Their stories are our stories. (Images via Channel 4)
When it comes to the early years of the AIDS crisis, I can't say, “I was there.” Rather, I was around there.
My youth wasn't so much directly shaken by AIDS as it was formed by the tsunami it created. I was already aware of what AIDS was before I had my first kiss in 1987, so by the time I was having sex, it was a fact of life. There was no meaningful before, during and after for me, just — after.
Instead of sexual abandon, I poured myself into collecting things, obsessing over music, making art and writing. I eventually worked out many of my frustrations in a novel that, in retrospect, exposes some of my AIDS-induced hang-ups — and I think It's a Sin could be read as similarly revelatory of the mindset of creator Russell T. Davies, for better and for worse.

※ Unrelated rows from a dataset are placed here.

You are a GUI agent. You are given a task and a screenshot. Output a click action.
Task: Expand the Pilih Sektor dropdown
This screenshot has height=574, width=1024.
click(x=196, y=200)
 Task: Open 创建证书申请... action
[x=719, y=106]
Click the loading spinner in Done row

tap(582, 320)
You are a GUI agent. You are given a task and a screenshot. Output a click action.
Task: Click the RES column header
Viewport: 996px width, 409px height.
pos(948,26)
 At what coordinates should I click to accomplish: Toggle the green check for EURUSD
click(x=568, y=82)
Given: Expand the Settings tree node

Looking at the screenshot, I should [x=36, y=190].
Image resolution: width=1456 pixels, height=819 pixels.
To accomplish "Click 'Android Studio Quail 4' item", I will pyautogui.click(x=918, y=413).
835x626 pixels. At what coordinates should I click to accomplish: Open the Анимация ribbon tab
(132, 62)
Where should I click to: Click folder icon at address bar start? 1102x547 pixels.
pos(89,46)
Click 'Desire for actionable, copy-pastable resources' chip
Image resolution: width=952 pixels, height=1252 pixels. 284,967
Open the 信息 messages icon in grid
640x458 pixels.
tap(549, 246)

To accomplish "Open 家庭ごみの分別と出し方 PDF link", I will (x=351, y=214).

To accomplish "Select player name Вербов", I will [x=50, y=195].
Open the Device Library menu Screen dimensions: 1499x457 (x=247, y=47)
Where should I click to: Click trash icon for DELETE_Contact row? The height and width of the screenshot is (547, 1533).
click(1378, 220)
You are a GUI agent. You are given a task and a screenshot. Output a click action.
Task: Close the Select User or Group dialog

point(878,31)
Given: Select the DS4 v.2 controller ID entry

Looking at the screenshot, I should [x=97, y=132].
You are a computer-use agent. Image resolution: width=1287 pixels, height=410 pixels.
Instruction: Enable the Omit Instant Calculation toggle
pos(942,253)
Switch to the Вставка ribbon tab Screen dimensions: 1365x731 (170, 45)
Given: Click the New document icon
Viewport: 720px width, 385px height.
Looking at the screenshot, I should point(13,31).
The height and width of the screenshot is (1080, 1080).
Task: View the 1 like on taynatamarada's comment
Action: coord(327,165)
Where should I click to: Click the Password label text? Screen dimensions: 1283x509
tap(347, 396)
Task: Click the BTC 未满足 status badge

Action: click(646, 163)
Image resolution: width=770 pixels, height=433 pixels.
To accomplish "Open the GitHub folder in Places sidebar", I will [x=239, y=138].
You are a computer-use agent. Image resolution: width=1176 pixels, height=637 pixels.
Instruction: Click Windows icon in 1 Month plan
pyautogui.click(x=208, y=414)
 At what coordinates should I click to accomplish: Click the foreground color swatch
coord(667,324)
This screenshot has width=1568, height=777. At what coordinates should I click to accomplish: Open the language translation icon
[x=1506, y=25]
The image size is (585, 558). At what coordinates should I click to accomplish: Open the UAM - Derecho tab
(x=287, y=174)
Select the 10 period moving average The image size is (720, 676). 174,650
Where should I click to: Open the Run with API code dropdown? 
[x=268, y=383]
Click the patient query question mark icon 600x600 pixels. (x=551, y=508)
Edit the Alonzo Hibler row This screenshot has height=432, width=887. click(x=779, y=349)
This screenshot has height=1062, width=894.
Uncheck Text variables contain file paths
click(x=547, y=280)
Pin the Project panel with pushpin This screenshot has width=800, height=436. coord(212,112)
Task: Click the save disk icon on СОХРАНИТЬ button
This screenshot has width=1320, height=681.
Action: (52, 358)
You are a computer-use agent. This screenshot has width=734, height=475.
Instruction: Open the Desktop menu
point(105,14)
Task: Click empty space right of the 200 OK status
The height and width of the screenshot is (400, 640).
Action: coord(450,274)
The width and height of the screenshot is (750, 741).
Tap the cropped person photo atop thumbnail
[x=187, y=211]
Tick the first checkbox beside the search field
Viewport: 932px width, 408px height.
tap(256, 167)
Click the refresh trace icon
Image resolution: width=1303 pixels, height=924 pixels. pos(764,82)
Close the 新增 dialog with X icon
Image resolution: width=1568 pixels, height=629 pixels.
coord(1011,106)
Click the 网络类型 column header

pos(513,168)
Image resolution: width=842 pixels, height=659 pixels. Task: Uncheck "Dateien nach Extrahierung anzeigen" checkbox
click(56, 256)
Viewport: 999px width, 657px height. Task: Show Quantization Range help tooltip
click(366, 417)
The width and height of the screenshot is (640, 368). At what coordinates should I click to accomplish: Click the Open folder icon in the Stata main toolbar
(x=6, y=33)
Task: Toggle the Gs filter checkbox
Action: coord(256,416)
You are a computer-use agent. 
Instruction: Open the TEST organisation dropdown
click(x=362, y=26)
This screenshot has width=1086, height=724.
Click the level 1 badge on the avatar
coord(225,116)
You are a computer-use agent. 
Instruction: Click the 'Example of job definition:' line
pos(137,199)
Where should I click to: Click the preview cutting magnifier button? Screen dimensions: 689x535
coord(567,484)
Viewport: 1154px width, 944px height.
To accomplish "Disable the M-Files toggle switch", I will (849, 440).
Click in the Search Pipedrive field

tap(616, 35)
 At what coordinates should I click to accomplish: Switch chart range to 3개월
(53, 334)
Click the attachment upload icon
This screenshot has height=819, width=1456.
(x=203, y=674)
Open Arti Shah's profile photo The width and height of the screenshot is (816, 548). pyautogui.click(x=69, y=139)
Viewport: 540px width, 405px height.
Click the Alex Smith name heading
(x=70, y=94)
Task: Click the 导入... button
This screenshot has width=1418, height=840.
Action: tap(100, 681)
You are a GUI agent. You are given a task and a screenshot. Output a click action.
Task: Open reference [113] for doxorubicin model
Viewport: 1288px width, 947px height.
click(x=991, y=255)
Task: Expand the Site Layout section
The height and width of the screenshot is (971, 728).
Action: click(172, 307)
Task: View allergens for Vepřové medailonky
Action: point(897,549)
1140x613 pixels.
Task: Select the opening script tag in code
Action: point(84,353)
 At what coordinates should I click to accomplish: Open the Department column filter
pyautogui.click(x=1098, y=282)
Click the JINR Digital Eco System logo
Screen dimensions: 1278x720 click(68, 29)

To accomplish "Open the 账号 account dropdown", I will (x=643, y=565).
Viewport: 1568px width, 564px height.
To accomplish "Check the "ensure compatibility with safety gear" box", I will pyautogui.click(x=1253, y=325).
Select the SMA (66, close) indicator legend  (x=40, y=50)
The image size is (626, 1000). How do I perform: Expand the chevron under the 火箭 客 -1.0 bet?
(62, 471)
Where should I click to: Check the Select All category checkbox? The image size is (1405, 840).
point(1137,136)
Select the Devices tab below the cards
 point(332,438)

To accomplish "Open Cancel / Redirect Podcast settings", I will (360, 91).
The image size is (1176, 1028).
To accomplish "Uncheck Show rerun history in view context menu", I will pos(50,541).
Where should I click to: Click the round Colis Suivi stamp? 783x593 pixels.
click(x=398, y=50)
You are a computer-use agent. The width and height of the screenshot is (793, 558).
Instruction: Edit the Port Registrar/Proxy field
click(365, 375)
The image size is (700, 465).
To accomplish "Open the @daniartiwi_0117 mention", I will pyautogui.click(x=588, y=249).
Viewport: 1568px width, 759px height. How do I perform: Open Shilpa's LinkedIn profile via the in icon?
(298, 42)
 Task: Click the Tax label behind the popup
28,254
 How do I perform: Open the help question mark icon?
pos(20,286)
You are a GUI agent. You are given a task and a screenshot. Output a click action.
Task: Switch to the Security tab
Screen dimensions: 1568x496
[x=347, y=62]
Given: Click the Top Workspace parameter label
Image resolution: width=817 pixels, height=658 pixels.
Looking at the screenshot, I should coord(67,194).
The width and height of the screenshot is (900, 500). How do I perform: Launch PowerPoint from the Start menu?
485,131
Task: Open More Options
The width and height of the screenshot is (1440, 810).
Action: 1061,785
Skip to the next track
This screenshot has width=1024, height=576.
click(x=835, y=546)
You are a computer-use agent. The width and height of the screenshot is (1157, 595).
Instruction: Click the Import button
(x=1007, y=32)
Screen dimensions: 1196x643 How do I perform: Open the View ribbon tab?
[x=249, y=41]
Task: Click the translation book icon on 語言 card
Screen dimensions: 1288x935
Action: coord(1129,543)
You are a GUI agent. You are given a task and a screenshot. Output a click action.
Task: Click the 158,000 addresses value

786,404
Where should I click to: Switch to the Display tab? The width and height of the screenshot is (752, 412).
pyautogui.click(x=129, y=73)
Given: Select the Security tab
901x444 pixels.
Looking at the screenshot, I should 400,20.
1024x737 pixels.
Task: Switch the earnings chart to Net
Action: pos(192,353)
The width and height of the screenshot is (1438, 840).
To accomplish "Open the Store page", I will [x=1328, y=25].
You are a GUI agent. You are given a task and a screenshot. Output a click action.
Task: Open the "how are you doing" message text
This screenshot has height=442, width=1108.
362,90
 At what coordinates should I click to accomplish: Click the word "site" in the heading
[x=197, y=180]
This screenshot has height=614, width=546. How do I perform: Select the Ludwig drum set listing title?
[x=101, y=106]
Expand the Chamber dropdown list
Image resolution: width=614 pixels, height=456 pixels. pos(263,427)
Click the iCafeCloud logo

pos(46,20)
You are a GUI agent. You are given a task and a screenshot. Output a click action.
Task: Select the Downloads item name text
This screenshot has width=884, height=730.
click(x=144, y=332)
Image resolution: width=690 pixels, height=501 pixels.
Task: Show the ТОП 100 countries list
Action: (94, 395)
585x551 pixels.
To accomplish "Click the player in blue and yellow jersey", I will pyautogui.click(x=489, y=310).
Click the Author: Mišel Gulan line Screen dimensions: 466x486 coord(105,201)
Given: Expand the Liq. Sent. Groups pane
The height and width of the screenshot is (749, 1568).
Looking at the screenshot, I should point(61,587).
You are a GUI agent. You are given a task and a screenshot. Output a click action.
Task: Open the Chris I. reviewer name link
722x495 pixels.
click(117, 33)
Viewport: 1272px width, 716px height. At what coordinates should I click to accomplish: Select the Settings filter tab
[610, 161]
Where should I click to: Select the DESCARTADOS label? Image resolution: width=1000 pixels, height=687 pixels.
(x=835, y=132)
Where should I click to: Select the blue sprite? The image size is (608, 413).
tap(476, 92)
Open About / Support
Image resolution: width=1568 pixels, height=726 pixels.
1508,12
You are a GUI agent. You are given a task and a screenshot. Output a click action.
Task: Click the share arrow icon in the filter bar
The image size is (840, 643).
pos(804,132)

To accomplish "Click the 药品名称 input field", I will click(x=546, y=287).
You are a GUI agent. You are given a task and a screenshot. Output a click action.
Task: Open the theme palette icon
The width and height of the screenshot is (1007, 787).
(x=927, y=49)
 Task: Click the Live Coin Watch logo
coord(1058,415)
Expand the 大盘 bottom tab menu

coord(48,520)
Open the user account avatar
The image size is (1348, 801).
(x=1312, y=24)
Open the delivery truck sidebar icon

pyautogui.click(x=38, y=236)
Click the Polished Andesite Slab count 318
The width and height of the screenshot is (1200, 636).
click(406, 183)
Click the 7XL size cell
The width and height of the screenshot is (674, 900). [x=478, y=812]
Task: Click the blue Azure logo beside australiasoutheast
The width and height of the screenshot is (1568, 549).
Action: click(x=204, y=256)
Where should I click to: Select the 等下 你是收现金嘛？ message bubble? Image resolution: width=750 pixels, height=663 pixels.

Having received largely rapturous reviews, It's a Sin, a commercial, serialized, gay-told take on how AIDS ravaged the queer community in London in the '80s, is now experiencing a bit of a backlash, mostly from HIV activists, whose experience with the subject matter makes it impossible for me to refute their experience with the series. From the perspective of someone who narrowly missed the early years of HIV, and as an HIV-negative man, It's a Sin was always going to mean something different to me than it would mean to people who truly survived that era.
But I think the praise and the criticism are both valuable, and speak to the buttons Davies and his talented cast are pushing — buttons that should be pushed more often so we don't wind up, as we did when this first aired in the UK, with scores of young people expressing shock that AIDS ever happened in the first place.
Overall, I loved It's a Sin. Over the course of four episodes, I was engrossed in the story, impressed by the acting and surprised by Davies' deft ability to work in other aspects of gay life that I hadn't expected, including issues surrounding coming of age, coming out, meeting your first gay person, coming to terms with and exploring sexuality and dealing with parental, political and social pressures while attempting to nurture one's own sense of self. The series is not the story of HIV, after all, but the story of a group of people confronted by it, and it is most successful when not losing sight of that.
The fifth episode, however, failed miserably for me. It was so off the mark it caused me to reflect more deeply and critically on minor quibbles I'd had with the previous installments, and led me to decide I felt It's a Sin — which I urge everyone to watch — is a far better and more important work if one forgets the final episode.